YOUR GOAL: Please copy the listing verbatim from the line with "Open the Tam grafik full chart" to the line with "point(602,14)", both of those lines included.

- - - - - - -

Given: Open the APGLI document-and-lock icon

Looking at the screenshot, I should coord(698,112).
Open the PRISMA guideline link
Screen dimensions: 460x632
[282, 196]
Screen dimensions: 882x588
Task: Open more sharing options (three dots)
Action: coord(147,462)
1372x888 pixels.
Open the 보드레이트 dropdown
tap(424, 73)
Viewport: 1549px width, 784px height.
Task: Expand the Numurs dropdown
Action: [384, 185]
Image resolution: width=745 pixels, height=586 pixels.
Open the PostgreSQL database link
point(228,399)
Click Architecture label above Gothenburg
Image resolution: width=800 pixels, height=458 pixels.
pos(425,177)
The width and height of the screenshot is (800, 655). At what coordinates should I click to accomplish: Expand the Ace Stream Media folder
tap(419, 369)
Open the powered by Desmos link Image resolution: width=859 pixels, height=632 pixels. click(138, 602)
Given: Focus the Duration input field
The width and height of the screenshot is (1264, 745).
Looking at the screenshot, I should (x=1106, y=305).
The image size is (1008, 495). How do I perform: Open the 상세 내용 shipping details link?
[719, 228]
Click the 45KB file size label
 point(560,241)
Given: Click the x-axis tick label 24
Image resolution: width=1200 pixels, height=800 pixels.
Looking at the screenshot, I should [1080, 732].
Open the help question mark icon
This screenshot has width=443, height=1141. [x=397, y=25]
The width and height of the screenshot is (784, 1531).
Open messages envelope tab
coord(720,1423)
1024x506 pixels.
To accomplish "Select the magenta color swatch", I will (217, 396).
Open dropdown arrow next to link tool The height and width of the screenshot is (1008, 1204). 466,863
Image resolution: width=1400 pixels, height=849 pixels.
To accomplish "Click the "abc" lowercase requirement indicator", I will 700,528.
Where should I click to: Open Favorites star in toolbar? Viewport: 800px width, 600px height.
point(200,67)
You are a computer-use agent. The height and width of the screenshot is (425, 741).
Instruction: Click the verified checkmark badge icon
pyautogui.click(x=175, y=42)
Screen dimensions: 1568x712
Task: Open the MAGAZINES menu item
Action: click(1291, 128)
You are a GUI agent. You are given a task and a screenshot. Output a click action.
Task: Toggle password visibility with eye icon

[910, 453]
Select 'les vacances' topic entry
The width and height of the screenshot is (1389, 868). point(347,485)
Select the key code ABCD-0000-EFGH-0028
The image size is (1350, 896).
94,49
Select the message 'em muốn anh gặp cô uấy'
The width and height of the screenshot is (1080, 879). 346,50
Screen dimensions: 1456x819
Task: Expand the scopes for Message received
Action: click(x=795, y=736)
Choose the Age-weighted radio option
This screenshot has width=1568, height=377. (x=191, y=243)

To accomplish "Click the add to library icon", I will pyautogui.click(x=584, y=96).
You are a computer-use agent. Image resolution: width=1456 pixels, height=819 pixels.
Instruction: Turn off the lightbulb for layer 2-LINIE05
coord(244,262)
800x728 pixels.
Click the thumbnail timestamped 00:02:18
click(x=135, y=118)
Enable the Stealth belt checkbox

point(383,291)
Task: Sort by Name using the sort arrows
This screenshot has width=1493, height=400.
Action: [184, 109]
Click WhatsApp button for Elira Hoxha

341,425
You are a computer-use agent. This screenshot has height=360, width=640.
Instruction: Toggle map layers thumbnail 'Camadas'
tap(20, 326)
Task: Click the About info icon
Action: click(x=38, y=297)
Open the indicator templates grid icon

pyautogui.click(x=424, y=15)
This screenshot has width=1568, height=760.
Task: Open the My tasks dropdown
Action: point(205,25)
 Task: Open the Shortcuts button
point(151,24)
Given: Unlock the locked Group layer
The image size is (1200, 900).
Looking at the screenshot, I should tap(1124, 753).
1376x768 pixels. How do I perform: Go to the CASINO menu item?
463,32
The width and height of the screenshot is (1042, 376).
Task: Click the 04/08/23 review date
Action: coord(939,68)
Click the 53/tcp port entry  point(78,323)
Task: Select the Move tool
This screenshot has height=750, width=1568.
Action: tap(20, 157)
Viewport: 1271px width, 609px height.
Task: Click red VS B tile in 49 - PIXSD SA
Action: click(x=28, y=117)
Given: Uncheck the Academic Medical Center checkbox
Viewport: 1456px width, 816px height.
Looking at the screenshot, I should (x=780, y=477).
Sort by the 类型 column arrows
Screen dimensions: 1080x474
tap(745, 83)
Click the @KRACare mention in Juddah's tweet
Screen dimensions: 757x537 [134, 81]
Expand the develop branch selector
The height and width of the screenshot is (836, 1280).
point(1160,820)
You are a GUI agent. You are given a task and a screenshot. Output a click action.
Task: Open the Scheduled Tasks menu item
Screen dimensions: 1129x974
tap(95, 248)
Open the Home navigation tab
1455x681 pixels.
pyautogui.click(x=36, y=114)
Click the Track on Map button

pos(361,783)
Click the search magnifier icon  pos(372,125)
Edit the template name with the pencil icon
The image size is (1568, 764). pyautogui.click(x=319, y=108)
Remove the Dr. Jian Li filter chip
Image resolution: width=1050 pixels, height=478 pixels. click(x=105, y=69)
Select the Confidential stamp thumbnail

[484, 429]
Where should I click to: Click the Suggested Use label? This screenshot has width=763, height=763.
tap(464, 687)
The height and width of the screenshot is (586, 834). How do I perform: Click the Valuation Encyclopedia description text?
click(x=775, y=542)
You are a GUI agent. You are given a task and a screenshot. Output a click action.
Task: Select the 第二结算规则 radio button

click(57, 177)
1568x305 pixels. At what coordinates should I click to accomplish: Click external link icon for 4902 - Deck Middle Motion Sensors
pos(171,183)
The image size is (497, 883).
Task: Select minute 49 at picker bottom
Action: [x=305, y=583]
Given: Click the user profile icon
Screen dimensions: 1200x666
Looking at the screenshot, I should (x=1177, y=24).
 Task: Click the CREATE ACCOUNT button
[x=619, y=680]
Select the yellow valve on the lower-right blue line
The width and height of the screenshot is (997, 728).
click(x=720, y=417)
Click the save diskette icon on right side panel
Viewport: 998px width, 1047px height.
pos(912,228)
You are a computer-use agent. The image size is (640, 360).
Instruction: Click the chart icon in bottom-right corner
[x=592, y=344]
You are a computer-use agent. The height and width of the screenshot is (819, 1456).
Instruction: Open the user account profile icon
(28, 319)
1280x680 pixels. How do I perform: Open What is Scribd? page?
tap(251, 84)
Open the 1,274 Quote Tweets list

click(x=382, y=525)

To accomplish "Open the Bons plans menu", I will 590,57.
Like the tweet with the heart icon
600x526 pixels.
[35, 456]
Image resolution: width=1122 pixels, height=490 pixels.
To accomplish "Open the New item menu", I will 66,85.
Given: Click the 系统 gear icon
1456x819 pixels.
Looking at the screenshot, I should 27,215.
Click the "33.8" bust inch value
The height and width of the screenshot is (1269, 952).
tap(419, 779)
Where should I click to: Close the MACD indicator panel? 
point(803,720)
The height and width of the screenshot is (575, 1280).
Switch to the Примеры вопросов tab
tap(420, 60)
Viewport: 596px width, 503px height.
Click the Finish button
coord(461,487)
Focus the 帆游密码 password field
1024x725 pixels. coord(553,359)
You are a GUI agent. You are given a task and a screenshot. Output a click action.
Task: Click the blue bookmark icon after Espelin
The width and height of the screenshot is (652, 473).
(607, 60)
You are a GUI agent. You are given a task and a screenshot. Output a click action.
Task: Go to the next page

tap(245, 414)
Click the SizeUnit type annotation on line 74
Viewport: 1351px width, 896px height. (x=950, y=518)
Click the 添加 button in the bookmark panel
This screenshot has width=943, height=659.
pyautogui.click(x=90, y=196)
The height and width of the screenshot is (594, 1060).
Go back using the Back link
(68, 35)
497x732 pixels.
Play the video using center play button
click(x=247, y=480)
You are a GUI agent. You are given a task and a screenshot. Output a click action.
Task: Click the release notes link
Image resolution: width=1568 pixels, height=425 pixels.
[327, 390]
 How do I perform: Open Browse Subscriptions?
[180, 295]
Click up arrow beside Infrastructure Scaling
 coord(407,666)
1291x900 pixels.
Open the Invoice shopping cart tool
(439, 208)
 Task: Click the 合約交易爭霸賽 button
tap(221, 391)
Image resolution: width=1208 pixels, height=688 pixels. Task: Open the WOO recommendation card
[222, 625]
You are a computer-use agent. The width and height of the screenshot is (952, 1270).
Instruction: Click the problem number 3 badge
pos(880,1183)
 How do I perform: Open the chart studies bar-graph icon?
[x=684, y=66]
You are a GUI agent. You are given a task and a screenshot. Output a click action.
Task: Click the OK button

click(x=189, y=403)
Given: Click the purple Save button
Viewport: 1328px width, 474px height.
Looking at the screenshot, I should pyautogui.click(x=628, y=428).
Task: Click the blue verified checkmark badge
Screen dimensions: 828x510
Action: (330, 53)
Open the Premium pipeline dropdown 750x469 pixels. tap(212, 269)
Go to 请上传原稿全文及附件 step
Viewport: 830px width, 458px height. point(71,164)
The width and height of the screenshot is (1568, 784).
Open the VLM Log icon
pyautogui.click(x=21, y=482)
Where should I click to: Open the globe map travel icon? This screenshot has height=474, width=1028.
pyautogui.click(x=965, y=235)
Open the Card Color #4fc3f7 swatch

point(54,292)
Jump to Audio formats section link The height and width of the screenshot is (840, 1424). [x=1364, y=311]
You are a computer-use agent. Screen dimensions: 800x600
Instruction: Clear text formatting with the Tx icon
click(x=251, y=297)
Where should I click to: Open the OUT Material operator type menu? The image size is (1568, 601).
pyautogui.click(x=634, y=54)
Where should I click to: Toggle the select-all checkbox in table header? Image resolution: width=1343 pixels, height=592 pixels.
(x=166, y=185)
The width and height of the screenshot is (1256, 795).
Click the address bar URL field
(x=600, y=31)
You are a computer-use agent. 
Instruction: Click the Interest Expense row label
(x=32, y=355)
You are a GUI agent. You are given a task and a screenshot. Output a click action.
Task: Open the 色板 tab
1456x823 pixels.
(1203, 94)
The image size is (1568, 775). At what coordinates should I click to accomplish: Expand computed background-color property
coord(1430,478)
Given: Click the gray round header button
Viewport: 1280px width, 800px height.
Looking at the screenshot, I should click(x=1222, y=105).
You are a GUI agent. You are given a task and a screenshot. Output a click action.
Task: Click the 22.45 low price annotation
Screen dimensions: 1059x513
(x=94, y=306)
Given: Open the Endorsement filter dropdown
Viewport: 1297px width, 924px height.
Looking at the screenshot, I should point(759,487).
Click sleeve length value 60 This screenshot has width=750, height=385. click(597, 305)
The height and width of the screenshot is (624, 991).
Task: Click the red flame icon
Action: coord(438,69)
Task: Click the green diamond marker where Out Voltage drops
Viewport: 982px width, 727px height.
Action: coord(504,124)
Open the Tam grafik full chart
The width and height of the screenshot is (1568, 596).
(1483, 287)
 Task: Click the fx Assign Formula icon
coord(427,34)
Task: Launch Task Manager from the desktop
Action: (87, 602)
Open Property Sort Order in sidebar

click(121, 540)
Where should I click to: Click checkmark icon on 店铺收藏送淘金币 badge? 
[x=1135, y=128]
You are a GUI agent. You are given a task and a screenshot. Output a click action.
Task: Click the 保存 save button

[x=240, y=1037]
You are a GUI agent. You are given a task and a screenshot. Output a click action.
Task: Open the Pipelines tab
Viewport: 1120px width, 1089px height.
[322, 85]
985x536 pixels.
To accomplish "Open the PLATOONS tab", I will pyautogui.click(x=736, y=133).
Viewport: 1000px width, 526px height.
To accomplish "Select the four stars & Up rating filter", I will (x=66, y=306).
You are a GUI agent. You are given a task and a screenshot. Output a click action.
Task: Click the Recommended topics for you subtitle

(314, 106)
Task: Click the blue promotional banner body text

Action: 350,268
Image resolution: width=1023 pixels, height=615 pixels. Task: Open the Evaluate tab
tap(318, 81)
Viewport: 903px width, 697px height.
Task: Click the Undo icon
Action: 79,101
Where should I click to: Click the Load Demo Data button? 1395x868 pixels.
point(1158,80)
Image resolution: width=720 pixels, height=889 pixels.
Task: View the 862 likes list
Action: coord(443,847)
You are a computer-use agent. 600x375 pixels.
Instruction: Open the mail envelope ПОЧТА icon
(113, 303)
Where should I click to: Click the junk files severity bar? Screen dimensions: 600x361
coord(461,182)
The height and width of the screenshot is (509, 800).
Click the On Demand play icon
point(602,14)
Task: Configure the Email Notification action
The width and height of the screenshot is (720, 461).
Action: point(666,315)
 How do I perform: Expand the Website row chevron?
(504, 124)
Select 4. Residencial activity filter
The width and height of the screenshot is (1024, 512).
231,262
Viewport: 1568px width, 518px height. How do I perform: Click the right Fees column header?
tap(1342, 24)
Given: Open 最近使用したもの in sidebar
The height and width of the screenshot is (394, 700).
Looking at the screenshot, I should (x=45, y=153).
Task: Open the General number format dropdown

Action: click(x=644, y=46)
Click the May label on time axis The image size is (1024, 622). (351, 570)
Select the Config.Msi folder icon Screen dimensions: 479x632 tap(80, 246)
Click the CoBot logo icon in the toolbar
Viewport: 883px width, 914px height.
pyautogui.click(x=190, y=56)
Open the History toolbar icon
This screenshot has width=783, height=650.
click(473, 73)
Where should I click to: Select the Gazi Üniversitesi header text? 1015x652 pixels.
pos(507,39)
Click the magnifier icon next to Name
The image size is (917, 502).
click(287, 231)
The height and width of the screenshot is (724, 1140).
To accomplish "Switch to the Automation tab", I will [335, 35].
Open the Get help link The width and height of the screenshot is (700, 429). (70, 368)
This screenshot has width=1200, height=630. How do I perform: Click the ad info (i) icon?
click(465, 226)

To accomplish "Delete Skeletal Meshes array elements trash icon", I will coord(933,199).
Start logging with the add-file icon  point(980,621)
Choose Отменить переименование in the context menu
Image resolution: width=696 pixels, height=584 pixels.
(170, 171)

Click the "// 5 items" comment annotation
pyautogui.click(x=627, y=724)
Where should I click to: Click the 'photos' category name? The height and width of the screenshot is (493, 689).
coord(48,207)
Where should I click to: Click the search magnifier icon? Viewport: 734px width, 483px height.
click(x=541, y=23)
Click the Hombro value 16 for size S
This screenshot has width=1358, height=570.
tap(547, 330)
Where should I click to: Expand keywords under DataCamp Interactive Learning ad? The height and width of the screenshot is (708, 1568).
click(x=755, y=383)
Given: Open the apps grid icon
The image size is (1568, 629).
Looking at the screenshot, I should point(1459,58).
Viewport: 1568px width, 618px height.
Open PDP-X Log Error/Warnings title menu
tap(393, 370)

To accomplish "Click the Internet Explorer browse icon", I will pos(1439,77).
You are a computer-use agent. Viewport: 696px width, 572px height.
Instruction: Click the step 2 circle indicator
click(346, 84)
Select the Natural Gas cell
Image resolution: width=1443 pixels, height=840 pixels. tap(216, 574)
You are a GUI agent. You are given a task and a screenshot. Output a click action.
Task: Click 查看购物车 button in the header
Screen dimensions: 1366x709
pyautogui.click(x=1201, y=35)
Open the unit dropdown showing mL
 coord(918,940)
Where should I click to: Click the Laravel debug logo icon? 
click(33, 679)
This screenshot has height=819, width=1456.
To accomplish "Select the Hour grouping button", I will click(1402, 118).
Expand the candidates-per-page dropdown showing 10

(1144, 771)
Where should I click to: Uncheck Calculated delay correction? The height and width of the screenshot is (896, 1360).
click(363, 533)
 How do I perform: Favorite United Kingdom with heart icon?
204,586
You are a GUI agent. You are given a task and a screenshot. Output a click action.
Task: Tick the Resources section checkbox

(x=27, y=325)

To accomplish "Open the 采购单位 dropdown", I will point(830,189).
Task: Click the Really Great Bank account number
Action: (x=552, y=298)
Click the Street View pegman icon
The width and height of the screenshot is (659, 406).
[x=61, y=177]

- - - - - - -

FINAL RESULT:
Open the Tam grafik full chart
The width and height of the screenshot is (1568, 596).
(1483, 287)
 Task: Click the fx Assign Formula icon
coord(427,34)
Task: Launch Task Manager from the desktop
Action: (87, 602)
Open Property Sort Order in sidebar

click(121, 540)
Where should I click to: Click checkmark icon on 店铺收藏送淘金币 badge? 
[x=1135, y=128]
You are a GUI agent. You are given a task and a screenshot. Output a click action.
Task: Click the 保存 save button

[x=240, y=1037]
You are a GUI agent. You are given a task and a screenshot. Output a click action.
Task: Open the Pipelines tab
Viewport: 1120px width, 1089px height.
[322, 85]
985x536 pixels.
To accomplish "Open the PLATOONS tab", I will pyautogui.click(x=736, y=133).
Viewport: 1000px width, 526px height.
To accomplish "Select the four stars & Up rating filter", I will (x=66, y=306).
You are a GUI agent. You are given a task and a screenshot. Output a click action.
Task: Click the Recommended topics for you subtitle

(314, 106)
Task: Click the blue promotional banner body text

Action: 350,268
Image resolution: width=1023 pixels, height=615 pixels. Task: Open the Evaluate tab
tap(318, 81)
Viewport: 903px width, 697px height.
Task: Click the Undo icon
Action: 79,101
Where should I click to: Click the Load Demo Data button? 1395x868 pixels.
point(1158,80)
Image resolution: width=720 pixels, height=889 pixels.
Task: View the 862 likes list
Action: coord(443,847)
You are a computer-use agent. 600x375 pixels.
Instruction: Open the mail envelope ПОЧТА icon
(113, 303)
Where should I click to: Click the junk files severity bar? Screen dimensions: 600x361
coord(461,182)
The height and width of the screenshot is (509, 800).
Click the On Demand play icon
point(602,14)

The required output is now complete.